To pursue its diversification strategy, AMD is also buying networking chip startup Pensando Systems in a $1.9 billion deal. The deal would add a lineup of data-processing units (DPUs) and a software stack that would give it a wide range of technologies for storage, security, and networking suited for the data center.
“The whole strategy behind AMD is to have the best compute engines and then sort of put them together in solutions for specific end markets,” said Su. “I think [having] CPUs, GPUs, the FPGAs, the adaptive SoCs, and then the DPUs that we are adding from Pensando give us just a tremendous range of capabilities.”
Su added, “Having all these compute engines will allow us to essentially optimize those solutions together.”
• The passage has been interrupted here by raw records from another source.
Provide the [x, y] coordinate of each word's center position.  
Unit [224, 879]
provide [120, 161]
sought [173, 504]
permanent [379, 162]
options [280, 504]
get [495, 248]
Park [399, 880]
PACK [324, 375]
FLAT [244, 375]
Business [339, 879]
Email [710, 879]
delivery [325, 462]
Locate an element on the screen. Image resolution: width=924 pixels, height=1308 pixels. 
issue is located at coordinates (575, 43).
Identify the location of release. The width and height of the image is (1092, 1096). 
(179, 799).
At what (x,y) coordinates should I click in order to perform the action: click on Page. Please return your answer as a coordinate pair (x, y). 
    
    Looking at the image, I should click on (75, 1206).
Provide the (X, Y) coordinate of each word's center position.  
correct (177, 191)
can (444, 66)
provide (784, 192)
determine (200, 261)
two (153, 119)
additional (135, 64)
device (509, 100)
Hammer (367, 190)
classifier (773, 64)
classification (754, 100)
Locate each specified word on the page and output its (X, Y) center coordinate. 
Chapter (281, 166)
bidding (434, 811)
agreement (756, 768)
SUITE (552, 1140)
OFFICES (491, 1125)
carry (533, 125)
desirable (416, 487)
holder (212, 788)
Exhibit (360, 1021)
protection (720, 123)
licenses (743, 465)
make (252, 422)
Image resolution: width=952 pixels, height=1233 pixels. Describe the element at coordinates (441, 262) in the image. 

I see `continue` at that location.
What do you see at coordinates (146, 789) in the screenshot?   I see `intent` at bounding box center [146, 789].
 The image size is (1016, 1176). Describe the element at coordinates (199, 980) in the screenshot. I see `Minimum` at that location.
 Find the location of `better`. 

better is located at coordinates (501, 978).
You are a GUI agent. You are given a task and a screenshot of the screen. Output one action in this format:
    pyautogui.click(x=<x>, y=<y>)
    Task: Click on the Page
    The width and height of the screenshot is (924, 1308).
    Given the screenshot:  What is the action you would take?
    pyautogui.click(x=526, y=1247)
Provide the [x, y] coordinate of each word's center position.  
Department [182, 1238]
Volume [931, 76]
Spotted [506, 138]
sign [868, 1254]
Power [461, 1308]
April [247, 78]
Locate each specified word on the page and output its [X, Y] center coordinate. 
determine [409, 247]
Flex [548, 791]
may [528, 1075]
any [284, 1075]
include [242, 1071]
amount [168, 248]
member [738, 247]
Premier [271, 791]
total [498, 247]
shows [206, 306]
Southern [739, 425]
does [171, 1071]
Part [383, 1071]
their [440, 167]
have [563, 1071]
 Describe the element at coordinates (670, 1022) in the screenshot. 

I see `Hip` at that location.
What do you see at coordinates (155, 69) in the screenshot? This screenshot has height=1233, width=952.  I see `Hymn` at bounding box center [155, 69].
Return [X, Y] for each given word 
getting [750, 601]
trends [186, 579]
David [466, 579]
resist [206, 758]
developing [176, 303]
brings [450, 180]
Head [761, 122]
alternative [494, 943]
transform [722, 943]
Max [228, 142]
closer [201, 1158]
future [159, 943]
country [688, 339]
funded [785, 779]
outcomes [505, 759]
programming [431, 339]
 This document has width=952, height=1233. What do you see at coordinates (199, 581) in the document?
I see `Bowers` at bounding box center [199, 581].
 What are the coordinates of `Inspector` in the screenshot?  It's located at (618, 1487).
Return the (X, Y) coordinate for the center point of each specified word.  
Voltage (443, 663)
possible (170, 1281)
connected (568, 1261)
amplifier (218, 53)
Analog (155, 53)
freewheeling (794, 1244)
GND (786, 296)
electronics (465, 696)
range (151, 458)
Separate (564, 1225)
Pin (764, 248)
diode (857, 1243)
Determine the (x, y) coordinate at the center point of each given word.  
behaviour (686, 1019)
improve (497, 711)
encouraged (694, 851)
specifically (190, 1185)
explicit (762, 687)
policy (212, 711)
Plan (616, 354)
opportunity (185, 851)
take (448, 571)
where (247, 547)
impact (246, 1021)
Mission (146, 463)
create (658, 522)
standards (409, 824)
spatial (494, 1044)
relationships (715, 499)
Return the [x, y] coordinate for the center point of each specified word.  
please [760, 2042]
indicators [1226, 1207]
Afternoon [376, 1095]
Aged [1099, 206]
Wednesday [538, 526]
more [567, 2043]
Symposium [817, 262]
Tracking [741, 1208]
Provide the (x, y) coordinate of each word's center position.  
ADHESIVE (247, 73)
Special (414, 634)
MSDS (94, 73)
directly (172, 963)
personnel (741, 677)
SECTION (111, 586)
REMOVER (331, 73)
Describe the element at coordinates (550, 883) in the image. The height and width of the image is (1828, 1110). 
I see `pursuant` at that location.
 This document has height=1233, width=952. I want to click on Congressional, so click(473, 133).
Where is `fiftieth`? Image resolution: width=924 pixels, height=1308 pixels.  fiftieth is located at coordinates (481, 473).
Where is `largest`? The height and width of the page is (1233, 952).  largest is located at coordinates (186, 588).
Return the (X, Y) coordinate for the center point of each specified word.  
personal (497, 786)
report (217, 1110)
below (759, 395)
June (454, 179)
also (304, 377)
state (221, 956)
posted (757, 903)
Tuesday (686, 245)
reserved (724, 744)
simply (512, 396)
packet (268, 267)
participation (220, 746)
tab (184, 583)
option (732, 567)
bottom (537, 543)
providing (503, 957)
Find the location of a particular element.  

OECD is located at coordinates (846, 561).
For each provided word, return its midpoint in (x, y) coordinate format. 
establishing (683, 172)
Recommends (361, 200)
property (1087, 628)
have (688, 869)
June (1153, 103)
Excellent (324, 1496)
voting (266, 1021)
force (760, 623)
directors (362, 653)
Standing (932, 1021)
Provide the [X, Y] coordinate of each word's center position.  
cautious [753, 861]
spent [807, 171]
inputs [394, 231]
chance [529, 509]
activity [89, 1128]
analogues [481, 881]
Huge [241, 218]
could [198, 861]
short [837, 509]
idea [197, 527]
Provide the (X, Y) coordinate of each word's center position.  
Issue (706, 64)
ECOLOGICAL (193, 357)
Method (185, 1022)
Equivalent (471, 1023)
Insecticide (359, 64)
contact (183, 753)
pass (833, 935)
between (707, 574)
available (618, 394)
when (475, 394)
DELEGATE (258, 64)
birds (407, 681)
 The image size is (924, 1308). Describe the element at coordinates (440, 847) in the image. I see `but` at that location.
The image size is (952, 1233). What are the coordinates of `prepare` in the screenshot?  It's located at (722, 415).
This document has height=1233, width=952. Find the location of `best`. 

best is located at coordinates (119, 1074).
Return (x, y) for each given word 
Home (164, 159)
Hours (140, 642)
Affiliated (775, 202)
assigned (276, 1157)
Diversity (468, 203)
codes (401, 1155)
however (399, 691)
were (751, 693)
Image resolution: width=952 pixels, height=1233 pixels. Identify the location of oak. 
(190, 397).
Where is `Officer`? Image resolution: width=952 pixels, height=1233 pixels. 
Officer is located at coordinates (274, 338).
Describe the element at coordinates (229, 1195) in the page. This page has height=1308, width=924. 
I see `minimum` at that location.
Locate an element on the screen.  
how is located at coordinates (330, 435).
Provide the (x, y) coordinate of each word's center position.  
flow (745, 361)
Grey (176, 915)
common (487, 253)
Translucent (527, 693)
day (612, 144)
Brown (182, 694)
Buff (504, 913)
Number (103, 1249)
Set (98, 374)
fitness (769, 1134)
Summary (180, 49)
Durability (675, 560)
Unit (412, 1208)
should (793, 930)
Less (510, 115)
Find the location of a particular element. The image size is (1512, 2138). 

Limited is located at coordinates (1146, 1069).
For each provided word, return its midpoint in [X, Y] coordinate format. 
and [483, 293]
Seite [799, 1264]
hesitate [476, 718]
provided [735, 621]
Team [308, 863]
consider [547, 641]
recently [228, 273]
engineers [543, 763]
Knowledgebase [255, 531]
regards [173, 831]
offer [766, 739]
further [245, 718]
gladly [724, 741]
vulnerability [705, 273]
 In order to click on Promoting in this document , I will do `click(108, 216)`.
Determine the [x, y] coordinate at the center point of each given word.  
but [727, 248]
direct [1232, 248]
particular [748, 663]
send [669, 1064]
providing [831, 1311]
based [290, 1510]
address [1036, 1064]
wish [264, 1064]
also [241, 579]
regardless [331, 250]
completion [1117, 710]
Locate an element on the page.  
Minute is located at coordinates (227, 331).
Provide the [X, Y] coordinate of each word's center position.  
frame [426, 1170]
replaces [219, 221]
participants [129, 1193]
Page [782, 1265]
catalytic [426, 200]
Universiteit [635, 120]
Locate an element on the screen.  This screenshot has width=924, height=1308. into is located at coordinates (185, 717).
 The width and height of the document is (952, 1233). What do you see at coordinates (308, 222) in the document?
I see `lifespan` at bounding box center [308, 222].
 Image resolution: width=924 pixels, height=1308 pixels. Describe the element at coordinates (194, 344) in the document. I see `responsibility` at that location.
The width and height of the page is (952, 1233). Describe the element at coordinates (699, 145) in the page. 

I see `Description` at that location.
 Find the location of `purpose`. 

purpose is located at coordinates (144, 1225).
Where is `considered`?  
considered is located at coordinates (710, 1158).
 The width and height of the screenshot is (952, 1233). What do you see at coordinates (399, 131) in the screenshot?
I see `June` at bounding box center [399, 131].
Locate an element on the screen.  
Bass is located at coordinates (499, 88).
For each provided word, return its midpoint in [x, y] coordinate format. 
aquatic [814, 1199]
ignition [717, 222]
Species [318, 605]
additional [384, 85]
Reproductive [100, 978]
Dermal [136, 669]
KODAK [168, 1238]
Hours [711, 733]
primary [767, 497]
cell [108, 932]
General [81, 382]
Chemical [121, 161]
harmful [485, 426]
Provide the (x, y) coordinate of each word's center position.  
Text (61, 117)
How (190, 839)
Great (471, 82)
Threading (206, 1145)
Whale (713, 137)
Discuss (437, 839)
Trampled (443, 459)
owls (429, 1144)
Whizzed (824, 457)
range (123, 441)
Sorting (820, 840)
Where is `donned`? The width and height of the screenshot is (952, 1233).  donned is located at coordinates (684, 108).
The company is still facing questions about whether it can continue competing with Intel and executing on its strategy given ongoing turmoil in the supply chain and capacity limitations at TSMC and other foundries.
But it is working through the supply challenges, AMD executives said. “We’re working with the larger scale of AMD to try to bring more supply on board and continuing to ramp overall capacity to support a very strong next few quarters,” Su said.